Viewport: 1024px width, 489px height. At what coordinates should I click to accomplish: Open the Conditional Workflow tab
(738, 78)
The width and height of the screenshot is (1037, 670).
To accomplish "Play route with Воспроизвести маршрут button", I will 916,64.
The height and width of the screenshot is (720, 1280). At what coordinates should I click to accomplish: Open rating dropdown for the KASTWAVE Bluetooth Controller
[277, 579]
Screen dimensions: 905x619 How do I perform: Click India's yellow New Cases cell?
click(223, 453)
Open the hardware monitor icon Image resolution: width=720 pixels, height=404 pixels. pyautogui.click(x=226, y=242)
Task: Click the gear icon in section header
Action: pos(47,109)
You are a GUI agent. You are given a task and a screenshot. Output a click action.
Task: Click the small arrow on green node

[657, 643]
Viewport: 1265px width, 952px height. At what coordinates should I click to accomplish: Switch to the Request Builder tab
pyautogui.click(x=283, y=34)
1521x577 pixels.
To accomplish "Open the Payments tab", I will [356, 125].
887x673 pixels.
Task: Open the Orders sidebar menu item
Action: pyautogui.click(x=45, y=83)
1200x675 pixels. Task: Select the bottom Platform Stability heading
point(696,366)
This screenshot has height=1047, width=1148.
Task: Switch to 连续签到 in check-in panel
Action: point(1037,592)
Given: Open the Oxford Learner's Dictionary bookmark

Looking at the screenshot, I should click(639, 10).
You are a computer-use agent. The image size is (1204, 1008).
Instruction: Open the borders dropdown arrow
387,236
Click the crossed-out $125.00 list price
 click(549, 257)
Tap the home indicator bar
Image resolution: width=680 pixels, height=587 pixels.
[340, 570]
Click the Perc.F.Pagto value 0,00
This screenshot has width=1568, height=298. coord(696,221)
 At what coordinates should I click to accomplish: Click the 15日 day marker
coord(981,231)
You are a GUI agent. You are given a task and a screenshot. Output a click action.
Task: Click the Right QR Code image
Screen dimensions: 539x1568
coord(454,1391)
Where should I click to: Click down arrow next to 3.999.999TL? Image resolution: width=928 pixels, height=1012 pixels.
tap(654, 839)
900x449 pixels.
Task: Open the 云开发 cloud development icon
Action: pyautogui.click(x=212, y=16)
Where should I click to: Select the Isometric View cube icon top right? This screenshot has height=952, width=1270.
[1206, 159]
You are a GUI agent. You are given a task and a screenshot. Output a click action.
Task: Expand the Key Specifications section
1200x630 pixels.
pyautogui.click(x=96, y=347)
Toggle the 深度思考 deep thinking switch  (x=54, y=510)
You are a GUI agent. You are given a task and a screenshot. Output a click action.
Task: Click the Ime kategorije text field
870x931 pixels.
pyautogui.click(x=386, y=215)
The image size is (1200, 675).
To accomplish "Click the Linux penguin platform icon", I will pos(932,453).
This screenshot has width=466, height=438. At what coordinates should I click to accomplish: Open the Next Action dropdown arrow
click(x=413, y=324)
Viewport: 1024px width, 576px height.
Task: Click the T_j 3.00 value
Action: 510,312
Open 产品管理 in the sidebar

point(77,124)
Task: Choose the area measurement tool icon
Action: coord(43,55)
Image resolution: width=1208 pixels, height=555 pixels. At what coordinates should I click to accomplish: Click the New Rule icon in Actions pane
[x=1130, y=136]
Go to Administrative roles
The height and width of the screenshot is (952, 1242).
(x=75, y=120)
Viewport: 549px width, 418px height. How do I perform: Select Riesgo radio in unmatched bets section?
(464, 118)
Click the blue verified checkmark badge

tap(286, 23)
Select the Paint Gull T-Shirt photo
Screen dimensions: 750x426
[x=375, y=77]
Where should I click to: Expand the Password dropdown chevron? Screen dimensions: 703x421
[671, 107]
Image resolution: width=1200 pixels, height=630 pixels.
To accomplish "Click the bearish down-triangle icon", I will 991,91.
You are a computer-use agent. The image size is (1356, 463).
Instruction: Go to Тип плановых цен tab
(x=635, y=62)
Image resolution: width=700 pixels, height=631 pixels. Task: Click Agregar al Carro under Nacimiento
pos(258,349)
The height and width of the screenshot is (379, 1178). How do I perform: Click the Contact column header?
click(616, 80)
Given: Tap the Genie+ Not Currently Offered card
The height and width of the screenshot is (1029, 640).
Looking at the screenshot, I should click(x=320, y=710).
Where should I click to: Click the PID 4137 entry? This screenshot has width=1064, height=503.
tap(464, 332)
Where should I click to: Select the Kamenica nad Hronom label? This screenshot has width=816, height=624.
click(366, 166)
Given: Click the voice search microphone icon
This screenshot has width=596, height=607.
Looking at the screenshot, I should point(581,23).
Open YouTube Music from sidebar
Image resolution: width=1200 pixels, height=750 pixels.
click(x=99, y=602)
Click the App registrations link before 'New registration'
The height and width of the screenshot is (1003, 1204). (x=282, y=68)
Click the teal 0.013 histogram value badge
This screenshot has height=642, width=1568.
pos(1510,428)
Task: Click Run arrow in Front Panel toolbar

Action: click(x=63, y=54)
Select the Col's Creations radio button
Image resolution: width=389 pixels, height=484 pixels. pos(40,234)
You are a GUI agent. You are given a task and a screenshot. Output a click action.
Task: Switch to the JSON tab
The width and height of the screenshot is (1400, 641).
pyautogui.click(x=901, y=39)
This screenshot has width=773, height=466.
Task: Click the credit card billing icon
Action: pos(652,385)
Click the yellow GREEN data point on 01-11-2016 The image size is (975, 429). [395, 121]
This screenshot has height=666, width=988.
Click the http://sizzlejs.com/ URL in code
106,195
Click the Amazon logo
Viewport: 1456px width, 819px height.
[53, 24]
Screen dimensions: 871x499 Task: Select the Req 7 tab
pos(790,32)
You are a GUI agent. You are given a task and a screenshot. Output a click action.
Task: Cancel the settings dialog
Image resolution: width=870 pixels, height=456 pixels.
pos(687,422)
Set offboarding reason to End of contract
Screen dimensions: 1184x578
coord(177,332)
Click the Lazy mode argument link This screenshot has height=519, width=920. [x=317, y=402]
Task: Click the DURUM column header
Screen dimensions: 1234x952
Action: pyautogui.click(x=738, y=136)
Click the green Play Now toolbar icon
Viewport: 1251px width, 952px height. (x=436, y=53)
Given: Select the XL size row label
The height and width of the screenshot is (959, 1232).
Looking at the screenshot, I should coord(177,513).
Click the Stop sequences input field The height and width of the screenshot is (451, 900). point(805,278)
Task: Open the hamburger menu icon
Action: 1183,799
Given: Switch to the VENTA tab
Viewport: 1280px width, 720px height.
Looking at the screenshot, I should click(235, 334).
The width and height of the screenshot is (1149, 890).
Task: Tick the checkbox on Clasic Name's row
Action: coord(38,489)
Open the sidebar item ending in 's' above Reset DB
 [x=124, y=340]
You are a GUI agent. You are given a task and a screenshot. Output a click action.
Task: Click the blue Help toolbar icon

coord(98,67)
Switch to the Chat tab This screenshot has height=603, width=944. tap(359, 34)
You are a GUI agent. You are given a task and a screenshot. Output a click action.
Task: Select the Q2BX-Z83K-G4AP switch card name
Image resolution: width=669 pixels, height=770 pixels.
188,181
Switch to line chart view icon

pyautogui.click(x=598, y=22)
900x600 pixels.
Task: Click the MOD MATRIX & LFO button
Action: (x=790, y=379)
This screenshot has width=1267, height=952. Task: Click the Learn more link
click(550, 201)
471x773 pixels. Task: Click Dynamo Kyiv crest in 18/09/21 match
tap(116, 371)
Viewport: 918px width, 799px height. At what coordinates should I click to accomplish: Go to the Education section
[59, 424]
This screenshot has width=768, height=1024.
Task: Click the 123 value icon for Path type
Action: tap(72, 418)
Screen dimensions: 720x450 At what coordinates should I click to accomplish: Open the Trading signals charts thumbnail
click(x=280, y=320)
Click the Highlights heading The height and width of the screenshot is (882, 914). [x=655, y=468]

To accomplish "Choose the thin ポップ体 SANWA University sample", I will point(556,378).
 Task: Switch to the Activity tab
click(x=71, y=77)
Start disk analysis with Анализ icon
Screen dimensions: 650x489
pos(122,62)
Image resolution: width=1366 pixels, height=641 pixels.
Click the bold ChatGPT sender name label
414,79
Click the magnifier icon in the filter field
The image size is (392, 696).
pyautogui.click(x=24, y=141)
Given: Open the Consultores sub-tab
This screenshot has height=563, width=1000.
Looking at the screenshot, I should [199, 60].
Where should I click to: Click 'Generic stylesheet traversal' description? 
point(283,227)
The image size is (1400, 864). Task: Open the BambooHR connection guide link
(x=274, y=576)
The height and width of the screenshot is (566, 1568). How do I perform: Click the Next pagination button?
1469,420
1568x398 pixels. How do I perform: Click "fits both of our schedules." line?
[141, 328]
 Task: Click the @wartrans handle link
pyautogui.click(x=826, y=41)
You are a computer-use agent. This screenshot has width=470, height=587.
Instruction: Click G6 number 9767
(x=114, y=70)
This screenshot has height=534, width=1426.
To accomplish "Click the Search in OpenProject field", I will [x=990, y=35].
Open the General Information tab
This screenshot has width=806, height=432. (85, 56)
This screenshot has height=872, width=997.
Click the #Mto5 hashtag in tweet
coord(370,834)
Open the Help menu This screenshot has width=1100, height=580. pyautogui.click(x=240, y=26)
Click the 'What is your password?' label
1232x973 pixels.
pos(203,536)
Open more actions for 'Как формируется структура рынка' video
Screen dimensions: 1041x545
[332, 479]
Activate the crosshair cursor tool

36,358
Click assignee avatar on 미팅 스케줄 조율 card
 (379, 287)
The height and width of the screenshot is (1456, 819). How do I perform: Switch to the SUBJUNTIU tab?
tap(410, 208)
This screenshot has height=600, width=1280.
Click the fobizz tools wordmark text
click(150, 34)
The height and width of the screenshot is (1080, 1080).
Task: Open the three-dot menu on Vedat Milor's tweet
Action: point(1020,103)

○ ○ ○

TRY IT: Tally up how many lines in the preceding listing contain the word "computer". Give nothing but the number.

SOLUTION TO THE PROBLEM: 3